§ EXERCISE AIM
Begin at the start of the records and stop after the line that contains "[x=898, y=20]". Rewrite those lines with "yellow" changed to "white" and everything else kept the same.

§ TASK DATA
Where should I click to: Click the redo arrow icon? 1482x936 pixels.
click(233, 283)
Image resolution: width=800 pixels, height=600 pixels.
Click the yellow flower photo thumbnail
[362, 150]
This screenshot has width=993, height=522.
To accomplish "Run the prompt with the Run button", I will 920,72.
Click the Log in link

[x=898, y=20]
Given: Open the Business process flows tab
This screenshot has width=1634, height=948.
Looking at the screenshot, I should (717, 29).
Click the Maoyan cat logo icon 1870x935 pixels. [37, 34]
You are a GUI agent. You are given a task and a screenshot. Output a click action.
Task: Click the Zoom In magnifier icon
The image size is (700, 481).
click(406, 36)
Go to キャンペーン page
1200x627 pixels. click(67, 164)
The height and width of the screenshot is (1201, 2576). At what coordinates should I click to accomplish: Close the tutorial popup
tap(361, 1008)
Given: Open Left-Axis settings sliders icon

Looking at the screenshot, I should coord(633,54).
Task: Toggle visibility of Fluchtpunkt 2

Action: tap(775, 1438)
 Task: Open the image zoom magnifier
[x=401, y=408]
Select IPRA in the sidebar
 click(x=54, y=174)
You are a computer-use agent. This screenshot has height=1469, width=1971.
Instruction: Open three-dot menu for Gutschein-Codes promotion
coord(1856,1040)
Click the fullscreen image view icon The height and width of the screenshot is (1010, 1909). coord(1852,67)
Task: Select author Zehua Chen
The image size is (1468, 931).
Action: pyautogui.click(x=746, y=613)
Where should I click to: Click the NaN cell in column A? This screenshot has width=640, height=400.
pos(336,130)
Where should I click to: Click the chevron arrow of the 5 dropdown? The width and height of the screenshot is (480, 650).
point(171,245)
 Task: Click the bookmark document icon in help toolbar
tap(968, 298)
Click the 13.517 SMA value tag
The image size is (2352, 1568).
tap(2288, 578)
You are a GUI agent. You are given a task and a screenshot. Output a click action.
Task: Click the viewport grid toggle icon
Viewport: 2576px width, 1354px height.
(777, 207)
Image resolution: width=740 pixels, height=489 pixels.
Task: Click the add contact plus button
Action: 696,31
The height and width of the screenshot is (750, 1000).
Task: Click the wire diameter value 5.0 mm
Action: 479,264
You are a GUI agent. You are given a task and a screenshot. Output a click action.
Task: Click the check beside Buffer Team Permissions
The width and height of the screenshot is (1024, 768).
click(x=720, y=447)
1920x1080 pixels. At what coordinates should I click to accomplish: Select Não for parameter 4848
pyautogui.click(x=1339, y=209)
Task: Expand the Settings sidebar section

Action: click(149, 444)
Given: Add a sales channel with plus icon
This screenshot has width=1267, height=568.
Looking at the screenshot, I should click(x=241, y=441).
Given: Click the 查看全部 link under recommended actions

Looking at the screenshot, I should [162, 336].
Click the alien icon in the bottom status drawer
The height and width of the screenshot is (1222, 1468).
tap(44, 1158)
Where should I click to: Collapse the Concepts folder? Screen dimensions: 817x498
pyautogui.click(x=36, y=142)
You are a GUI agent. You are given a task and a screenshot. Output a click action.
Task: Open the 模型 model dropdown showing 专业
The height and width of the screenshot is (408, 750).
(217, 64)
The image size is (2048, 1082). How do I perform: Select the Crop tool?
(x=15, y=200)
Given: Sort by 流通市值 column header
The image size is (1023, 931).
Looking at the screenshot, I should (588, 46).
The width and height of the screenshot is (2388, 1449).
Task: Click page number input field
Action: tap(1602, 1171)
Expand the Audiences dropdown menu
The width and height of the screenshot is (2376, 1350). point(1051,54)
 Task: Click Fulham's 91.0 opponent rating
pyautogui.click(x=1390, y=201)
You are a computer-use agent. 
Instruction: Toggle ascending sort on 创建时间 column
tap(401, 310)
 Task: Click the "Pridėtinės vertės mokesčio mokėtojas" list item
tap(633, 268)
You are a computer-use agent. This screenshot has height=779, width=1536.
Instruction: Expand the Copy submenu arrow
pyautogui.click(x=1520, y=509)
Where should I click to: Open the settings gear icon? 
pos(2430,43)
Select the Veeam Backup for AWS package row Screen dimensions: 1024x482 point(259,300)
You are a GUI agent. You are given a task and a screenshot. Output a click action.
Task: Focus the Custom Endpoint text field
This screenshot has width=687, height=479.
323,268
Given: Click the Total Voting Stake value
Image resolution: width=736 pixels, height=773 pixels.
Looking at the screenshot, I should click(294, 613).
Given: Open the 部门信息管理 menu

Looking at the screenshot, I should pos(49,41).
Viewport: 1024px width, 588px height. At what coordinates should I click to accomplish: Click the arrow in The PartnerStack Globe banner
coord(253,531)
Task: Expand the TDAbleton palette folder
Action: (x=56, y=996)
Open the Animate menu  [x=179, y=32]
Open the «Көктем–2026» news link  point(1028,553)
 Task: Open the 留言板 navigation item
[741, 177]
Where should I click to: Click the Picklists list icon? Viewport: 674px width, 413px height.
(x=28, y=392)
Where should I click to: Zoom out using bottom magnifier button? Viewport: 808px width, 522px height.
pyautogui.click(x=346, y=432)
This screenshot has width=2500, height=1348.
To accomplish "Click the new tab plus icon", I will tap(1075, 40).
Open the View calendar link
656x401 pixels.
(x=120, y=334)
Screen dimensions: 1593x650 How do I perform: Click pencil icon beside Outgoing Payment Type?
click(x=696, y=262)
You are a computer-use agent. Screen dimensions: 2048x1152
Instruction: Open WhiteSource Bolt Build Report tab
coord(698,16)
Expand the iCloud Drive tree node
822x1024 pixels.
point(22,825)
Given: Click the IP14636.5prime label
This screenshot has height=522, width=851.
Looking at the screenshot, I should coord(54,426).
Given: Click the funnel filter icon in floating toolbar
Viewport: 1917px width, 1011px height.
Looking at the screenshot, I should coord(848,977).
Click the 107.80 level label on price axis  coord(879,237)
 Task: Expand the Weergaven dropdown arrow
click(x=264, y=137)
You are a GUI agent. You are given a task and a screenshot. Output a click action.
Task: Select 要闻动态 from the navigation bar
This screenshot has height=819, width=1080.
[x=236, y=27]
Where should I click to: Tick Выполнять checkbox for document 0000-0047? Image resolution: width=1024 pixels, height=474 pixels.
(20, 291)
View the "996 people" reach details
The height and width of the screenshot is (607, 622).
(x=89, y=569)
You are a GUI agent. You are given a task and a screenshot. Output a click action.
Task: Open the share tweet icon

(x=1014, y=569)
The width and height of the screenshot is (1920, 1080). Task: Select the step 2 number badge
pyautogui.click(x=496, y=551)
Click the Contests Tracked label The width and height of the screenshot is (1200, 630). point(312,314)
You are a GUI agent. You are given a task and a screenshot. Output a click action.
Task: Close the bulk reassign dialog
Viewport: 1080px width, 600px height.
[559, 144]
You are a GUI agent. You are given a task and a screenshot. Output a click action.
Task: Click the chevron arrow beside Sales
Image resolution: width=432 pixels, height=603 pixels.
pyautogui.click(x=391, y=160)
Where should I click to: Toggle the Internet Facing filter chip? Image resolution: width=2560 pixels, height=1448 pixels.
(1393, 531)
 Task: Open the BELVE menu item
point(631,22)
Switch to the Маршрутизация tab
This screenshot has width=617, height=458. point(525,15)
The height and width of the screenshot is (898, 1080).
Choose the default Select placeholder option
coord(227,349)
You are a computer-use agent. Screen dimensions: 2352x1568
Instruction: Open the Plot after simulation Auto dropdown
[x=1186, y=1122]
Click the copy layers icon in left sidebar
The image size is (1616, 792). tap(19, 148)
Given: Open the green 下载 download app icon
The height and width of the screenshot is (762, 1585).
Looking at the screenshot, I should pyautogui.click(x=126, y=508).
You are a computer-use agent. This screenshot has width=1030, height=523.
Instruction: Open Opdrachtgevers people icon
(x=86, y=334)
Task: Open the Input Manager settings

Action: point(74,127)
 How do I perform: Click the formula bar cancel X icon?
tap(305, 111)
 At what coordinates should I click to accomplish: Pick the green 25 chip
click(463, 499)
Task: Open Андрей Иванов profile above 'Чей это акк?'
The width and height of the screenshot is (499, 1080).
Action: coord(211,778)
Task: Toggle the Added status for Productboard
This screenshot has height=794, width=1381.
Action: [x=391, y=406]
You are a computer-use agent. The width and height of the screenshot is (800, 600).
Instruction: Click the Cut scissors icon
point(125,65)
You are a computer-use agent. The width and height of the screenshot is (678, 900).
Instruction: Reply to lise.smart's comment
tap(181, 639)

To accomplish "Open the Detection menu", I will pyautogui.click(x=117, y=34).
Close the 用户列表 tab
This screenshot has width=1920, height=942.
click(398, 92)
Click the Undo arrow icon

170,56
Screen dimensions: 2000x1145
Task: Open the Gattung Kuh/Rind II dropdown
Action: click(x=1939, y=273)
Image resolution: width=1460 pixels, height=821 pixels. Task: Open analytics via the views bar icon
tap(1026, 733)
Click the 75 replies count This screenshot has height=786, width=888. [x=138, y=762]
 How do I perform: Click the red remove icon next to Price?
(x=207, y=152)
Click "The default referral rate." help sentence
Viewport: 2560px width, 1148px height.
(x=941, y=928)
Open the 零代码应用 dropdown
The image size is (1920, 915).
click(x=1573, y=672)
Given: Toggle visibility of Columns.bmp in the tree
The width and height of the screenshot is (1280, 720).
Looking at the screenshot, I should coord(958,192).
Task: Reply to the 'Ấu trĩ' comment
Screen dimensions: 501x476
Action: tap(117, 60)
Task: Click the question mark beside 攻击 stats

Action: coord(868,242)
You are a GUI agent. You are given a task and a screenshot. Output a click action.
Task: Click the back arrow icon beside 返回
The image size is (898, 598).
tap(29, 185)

§ OUTPUT
Where should I click to: Click the redo arrow icon? 1482x936 pixels.
click(233, 283)
Image resolution: width=800 pixels, height=600 pixels.
Click the white flower photo thumbnail
[362, 150]
This screenshot has width=993, height=522.
To accomplish "Run the prompt with the Run button", I will 920,72.
Click the Log in link

[x=898, y=20]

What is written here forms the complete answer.